*** Opening Data shown ***

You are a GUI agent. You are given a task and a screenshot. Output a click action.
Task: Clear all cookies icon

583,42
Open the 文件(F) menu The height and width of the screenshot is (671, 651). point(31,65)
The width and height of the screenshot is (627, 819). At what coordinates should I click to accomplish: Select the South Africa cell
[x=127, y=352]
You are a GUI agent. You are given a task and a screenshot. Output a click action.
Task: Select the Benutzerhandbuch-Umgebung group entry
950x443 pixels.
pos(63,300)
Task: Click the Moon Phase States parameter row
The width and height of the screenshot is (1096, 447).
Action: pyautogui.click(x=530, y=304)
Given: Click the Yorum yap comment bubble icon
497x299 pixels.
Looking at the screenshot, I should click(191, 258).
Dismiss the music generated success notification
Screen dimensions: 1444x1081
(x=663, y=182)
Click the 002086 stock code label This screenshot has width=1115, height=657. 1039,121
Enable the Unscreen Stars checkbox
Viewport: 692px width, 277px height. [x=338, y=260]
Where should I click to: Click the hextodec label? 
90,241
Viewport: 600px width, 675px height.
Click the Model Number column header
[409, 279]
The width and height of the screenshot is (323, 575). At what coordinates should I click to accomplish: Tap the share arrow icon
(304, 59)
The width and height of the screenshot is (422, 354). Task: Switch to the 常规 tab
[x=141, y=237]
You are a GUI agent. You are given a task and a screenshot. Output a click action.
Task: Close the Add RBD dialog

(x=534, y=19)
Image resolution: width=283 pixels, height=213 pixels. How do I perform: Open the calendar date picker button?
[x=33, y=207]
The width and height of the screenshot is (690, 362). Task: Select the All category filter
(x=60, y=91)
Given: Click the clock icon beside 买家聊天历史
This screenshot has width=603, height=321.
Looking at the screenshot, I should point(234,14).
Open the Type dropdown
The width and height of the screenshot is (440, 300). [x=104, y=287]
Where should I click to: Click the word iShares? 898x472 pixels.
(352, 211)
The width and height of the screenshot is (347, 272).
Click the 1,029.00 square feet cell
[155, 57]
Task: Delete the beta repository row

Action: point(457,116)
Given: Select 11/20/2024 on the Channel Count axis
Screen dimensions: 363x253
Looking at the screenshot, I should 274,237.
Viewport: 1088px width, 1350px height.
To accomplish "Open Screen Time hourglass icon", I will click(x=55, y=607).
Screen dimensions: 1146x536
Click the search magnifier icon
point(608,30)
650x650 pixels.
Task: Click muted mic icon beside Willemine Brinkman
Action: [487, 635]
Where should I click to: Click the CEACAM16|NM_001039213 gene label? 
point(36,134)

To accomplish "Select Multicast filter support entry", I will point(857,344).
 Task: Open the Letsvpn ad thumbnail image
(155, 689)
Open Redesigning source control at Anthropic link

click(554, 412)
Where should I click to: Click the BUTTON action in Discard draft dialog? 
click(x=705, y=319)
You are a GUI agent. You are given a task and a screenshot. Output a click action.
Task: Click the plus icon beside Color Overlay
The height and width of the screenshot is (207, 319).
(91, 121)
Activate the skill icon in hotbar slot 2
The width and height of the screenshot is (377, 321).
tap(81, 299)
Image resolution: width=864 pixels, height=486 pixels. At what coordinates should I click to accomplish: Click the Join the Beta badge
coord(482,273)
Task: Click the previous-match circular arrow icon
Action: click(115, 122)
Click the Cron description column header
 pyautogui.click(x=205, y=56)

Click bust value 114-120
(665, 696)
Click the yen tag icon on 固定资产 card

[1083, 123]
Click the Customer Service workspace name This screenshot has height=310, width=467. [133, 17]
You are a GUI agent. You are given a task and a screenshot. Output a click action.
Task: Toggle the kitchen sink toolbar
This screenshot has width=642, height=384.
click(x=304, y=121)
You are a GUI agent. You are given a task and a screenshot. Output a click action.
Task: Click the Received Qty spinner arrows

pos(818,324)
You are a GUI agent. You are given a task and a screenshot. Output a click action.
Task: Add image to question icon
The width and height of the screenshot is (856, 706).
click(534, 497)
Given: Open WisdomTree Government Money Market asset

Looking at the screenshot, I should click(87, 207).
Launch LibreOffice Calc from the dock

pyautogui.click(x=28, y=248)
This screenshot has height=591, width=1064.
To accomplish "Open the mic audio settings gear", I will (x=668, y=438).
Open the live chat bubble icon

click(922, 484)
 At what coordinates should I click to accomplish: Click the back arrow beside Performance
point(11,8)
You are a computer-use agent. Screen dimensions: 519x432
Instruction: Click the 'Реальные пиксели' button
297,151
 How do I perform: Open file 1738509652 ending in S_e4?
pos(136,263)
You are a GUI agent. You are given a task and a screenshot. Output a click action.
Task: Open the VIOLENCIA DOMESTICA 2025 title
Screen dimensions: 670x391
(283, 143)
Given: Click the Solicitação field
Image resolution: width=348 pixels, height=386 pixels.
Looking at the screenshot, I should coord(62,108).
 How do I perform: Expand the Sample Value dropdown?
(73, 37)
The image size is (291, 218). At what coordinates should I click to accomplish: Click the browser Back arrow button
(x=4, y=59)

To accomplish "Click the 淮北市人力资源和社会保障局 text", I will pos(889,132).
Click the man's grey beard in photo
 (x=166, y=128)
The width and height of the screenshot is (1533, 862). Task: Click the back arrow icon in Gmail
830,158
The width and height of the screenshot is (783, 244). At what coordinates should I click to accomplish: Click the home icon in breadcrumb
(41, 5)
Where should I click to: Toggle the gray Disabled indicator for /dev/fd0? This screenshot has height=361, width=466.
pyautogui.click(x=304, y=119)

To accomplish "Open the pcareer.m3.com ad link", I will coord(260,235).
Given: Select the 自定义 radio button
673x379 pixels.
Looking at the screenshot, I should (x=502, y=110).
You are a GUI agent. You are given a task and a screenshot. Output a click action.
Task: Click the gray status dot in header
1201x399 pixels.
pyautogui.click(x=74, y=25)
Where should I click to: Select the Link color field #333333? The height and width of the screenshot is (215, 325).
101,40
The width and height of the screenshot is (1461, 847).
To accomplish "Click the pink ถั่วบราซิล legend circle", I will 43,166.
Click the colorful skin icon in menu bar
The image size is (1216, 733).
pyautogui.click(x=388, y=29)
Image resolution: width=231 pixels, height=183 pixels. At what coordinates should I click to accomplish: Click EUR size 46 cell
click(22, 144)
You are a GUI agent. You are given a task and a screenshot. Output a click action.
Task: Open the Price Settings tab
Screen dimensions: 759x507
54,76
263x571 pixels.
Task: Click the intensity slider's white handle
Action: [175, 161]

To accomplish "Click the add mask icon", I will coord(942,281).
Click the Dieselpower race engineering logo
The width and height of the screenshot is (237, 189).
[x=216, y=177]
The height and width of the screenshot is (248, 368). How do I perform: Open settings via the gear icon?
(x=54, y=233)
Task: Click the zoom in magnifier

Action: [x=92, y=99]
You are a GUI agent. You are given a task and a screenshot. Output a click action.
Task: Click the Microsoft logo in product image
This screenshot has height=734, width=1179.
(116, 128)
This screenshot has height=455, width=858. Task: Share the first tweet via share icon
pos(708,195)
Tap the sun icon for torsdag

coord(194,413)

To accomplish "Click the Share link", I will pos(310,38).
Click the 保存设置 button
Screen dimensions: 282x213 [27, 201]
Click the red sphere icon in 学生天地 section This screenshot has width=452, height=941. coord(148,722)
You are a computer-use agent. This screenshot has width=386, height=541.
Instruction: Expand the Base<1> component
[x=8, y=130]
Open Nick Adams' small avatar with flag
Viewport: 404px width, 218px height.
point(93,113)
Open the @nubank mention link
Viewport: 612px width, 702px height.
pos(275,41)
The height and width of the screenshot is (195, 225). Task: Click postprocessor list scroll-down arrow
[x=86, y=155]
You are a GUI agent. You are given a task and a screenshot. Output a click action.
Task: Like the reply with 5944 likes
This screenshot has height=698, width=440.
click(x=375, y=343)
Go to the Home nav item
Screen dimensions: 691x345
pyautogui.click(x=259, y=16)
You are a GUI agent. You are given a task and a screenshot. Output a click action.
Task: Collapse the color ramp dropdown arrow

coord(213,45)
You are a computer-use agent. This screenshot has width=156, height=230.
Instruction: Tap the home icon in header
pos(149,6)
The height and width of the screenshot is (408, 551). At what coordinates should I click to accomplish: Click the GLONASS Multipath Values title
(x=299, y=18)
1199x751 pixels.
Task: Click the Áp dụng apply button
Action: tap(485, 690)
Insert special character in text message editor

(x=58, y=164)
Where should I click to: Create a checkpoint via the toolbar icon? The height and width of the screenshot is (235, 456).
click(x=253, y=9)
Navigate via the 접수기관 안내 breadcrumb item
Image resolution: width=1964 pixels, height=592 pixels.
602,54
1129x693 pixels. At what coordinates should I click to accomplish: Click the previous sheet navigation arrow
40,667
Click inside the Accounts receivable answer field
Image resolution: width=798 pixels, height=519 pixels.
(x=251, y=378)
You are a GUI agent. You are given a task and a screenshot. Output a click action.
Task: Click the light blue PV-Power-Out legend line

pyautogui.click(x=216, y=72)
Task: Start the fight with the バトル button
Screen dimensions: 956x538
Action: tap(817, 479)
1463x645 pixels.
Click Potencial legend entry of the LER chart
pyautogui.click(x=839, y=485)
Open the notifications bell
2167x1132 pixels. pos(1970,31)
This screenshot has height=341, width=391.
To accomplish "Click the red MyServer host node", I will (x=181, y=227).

*** Closing Data shown ***

• **Work to complete**
In the listing above, each line with the word "computer" is to be copied out.

• **Answer**
You are a computer-use agent. Screen dimensions: 519x432
You are a computer-use agent. This screenshot has width=386, height=541.
You are a computer-use agent. This screenshot has width=156, height=230.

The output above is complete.